◆ **TASK STATEMENT**:
Respond with exact copies of the lines running from the line that contains "How do I perform: Click the fullscreen" to the end of the material.

━━━

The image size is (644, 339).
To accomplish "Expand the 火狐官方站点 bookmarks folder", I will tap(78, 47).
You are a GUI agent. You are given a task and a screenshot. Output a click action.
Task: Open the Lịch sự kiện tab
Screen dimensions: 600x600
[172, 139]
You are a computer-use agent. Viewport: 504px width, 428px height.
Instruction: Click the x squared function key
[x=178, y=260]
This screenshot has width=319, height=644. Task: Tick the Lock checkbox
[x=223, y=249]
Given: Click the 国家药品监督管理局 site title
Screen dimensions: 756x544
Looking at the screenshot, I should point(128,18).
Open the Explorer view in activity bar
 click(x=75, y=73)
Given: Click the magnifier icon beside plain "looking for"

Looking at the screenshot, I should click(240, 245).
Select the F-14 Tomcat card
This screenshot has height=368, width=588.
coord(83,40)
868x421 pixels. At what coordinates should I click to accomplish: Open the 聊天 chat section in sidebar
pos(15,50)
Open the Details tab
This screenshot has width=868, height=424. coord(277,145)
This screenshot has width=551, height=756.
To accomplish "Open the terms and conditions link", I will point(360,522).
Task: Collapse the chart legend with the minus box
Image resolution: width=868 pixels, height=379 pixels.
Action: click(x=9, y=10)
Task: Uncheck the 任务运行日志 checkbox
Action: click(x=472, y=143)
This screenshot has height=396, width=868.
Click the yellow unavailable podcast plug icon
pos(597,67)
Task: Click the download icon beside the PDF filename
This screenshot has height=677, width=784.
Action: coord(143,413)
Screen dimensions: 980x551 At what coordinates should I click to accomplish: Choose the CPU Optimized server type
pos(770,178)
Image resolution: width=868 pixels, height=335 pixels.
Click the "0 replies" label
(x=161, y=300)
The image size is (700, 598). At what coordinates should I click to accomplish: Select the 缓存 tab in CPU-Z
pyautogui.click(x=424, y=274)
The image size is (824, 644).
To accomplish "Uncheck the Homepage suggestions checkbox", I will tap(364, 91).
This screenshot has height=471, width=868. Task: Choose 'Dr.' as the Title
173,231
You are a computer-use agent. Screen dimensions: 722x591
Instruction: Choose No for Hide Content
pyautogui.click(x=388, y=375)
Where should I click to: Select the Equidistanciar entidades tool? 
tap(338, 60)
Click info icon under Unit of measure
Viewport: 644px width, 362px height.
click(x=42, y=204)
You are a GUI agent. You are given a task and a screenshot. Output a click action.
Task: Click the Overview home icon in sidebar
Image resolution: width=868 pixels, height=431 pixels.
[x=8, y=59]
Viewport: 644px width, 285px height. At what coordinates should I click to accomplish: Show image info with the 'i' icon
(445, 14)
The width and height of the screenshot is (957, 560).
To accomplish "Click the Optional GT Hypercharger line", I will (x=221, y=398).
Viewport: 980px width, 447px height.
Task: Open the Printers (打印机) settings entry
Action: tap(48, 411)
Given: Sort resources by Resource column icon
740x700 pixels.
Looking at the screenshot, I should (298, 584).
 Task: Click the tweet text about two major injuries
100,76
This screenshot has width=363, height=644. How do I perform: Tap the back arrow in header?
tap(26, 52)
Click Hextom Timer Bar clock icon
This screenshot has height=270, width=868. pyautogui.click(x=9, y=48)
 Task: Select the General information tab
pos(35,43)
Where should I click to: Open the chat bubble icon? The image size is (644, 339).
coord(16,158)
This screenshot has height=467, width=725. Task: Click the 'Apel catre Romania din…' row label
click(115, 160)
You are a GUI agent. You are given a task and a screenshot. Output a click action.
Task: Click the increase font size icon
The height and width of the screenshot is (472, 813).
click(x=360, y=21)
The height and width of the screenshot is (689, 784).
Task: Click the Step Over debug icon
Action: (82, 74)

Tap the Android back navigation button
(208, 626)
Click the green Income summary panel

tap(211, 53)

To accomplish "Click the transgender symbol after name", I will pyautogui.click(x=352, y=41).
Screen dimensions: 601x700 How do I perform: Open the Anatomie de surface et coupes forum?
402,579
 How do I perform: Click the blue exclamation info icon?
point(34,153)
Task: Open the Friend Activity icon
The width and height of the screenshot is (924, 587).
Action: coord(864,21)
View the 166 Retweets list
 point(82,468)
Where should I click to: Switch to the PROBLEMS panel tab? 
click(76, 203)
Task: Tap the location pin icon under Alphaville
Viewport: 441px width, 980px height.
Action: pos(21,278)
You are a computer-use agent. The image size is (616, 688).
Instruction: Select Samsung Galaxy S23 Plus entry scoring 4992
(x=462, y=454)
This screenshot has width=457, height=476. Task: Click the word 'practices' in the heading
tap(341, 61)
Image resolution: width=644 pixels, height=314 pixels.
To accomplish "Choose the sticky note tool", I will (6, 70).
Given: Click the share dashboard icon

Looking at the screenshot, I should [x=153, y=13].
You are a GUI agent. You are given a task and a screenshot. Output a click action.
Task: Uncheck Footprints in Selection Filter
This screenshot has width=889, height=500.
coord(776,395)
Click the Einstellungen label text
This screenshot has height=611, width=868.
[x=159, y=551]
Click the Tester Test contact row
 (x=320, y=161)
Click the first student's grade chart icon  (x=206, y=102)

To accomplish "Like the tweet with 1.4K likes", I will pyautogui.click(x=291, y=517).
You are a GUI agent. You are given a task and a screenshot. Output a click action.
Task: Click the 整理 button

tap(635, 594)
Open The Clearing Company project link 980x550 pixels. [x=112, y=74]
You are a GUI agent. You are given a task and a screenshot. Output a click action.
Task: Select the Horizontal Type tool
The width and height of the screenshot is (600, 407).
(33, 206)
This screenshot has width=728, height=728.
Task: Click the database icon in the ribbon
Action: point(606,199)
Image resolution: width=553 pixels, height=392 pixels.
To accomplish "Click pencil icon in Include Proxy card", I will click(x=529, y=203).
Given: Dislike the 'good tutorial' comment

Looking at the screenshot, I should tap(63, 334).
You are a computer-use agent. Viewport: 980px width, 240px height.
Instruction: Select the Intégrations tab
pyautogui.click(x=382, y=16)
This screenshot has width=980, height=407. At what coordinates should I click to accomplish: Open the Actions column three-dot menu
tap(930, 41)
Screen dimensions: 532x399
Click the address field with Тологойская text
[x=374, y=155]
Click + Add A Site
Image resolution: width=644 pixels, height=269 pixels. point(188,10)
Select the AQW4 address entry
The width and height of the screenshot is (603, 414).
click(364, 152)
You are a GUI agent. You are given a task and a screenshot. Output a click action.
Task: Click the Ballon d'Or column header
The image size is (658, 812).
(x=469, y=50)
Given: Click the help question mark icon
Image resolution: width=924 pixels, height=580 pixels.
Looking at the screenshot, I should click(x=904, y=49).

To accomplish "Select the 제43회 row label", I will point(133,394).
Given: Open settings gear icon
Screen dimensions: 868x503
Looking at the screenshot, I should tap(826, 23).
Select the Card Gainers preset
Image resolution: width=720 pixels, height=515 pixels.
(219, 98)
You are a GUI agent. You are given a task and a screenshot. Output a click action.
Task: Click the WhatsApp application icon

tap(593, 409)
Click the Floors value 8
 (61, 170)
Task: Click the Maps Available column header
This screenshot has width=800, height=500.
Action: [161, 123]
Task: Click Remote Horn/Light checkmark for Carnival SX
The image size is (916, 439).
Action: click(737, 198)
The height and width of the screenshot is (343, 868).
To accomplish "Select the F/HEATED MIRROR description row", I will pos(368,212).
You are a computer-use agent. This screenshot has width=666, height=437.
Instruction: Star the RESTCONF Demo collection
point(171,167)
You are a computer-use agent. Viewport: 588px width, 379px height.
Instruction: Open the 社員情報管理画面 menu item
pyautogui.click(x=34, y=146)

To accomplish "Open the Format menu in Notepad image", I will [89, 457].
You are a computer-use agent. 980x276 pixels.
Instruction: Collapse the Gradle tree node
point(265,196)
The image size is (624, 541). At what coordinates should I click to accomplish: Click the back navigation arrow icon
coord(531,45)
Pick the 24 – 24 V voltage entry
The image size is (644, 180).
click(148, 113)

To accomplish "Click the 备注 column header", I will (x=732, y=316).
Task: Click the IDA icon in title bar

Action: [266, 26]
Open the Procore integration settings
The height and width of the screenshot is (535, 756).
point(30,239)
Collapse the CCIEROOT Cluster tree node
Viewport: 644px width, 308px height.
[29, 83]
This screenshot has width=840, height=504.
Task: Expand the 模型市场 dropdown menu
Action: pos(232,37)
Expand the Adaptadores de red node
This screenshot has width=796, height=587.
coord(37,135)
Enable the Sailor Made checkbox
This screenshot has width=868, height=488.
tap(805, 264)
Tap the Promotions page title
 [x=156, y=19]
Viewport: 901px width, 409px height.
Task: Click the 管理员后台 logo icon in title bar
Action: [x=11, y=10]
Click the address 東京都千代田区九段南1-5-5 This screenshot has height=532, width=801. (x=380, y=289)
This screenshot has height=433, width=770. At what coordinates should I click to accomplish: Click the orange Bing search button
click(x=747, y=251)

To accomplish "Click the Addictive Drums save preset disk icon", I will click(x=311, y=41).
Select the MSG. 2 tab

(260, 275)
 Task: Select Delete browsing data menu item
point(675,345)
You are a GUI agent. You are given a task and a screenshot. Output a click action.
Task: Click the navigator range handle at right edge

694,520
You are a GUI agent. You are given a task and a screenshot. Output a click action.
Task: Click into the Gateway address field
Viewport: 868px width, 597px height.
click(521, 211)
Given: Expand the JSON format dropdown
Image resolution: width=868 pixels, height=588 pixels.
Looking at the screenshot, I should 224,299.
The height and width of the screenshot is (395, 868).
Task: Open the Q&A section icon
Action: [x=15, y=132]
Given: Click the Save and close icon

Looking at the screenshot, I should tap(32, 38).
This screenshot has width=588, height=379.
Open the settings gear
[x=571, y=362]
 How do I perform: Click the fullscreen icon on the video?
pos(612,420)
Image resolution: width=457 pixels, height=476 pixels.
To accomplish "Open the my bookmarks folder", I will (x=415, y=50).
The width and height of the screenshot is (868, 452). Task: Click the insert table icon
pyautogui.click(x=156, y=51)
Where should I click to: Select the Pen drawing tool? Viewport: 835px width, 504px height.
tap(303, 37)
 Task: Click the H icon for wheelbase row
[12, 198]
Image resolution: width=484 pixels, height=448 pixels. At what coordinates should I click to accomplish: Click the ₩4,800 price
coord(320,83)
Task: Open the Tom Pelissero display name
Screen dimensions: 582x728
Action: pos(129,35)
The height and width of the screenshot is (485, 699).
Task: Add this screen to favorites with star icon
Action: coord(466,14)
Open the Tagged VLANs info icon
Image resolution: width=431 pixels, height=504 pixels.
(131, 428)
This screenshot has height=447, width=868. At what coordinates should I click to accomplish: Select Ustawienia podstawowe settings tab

━━━

◆ **TASK ANSWER**:
 How do I perform: Click the fullscreen icon on the video?
pos(612,420)
Image resolution: width=457 pixels, height=476 pixels.
To accomplish "Open the my bookmarks folder", I will (x=415, y=50).
The width and height of the screenshot is (868, 452). Task: Click the insert table icon
pyautogui.click(x=156, y=51)
Where should I click to: Select the Pen drawing tool? Viewport: 835px width, 504px height.
tap(303, 37)
 Task: Click the H icon for wheelbase row
[12, 198]
Image resolution: width=484 pixels, height=448 pixels. At what coordinates should I click to accomplish: Click the ₩4,800 price
coord(320,83)
Task: Open the Tom Pelissero display name
Screen dimensions: 582x728
Action: pos(129,35)
The height and width of the screenshot is (485, 699).
Task: Add this screen to favorites with star icon
Action: coord(466,14)
Open the Tagged VLANs info icon
Image resolution: width=431 pixels, height=504 pixels.
(131, 428)
This screenshot has height=447, width=868. At what coordinates should I click to accomplish: Select Ustawienia podstawowe settings tab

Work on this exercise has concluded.